- _What the task asks_: Read through the lines below and copy the ones holding the string "cell".

- _Data_:

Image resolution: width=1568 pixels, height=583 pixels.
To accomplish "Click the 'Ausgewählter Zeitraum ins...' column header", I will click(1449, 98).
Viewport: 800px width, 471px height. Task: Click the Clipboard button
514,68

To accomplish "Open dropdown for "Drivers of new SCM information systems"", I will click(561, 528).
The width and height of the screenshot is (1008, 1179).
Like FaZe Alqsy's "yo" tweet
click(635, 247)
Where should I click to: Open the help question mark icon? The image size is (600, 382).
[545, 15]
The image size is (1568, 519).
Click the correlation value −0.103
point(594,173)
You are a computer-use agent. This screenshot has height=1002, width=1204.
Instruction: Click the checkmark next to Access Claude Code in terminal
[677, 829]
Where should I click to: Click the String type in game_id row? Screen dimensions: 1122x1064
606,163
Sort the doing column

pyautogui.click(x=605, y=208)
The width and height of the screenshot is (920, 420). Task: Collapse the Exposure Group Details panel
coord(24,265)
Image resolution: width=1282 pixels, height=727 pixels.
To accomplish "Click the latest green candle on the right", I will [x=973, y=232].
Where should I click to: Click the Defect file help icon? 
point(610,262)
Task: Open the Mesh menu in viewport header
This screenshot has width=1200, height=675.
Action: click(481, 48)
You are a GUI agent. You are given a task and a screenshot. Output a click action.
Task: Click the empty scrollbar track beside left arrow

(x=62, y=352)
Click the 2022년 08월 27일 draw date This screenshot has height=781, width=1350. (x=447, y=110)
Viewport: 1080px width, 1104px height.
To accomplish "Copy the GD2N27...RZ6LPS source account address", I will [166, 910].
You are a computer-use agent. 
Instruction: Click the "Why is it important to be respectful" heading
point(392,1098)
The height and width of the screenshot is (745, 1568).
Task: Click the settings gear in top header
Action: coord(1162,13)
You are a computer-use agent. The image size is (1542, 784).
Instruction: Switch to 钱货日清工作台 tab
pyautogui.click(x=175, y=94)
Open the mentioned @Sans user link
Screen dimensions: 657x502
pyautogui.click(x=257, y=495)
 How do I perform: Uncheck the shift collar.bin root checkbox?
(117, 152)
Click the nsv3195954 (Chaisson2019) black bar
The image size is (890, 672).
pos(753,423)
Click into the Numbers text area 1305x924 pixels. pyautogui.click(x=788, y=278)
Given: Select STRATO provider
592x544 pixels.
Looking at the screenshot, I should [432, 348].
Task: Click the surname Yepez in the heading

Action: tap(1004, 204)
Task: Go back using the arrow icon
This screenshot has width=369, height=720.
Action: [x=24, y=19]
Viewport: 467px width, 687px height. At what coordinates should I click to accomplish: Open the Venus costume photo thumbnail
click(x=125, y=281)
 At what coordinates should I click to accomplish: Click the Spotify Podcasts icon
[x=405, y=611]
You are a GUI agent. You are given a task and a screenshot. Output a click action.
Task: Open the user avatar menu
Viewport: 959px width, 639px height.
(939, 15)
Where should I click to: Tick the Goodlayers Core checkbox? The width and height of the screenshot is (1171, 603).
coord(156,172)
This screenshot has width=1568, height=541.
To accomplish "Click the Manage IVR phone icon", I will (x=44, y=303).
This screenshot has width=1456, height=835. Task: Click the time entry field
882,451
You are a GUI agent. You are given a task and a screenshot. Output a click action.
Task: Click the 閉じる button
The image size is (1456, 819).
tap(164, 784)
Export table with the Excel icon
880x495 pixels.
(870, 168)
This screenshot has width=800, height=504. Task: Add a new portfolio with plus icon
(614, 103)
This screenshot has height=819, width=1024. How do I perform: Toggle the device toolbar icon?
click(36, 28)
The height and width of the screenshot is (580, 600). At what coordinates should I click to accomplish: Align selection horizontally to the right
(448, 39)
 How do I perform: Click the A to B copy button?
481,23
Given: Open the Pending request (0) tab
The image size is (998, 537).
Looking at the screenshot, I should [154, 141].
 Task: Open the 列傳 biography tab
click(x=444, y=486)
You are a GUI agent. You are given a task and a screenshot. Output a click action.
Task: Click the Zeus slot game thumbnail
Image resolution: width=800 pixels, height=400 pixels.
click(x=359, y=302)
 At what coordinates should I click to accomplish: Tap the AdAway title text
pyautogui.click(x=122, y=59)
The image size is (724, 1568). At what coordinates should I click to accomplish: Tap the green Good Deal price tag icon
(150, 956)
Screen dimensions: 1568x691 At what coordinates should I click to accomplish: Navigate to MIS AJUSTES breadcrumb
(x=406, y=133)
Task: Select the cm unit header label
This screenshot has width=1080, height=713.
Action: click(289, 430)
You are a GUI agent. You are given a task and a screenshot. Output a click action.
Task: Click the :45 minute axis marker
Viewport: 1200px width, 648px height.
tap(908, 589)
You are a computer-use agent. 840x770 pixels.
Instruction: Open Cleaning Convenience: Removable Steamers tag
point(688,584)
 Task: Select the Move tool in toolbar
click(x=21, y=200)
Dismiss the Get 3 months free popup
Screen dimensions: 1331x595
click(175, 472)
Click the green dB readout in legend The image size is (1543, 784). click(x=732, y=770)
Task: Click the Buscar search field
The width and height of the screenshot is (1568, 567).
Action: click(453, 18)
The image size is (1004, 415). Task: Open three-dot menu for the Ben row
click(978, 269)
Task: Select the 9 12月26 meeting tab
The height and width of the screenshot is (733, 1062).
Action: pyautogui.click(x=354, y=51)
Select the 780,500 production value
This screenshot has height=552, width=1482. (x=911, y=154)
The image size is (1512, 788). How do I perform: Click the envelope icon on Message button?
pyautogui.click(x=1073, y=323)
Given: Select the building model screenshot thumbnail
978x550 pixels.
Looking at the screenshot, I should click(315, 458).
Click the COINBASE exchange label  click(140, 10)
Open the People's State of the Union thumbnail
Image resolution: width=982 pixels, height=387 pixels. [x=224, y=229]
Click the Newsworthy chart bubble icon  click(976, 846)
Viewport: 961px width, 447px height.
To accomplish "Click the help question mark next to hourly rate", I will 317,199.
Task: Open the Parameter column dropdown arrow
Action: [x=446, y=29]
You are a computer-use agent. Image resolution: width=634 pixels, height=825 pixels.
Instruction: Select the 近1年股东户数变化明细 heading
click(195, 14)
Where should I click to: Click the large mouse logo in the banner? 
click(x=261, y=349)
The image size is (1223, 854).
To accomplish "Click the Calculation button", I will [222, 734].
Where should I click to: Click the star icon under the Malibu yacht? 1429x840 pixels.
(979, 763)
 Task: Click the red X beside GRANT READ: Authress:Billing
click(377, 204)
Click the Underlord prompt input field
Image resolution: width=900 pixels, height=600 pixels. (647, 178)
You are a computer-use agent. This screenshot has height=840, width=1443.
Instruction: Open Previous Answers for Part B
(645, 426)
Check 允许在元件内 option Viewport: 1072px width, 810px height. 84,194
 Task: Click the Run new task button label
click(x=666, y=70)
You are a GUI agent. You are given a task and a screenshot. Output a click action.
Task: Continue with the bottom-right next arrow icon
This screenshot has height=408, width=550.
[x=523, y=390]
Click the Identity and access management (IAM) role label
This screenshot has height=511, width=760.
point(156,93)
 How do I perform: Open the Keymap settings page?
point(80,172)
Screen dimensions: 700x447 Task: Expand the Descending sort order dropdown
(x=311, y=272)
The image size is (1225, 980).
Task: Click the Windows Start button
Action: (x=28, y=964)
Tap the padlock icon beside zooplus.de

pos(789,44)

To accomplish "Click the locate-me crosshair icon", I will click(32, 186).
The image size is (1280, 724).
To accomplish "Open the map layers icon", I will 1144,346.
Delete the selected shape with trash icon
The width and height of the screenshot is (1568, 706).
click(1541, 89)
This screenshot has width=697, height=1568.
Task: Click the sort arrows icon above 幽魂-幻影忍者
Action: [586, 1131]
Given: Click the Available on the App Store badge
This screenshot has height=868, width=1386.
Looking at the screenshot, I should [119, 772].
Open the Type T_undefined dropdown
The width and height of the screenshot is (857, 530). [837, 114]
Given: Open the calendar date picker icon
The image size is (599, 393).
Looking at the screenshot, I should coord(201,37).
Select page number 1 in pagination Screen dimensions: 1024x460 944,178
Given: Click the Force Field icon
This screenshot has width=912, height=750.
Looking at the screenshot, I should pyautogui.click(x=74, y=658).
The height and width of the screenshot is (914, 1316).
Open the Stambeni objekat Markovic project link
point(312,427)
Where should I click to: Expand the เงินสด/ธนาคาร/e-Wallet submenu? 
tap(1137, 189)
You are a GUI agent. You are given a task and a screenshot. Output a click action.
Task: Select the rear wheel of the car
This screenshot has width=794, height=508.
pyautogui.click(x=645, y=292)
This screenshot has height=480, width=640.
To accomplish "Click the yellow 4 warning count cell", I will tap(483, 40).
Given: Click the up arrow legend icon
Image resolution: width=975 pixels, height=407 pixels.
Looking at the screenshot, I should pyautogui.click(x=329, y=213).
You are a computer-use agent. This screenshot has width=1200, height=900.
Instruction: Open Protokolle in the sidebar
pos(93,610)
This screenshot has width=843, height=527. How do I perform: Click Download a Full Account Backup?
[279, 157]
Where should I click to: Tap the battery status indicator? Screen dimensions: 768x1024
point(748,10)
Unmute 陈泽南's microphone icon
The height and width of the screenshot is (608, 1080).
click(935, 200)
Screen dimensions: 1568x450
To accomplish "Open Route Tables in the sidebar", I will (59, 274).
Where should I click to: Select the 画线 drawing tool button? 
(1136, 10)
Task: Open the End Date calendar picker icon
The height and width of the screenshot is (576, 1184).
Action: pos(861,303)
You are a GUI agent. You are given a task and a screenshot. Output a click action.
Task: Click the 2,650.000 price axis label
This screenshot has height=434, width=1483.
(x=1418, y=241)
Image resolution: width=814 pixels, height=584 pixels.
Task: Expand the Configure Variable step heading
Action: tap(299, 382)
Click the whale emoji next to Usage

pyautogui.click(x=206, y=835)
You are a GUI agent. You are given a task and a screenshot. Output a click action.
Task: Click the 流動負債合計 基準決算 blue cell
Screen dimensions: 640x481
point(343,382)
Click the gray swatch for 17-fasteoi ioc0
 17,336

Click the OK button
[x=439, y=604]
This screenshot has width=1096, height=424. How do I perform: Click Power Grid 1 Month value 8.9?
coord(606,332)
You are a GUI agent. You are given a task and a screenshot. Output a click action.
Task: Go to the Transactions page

- _Task output_:
To accomplish "Click the yellow 4 warning count cell", I will tap(483, 40).
Task: Click the 流動負債合計 基準決算 blue cell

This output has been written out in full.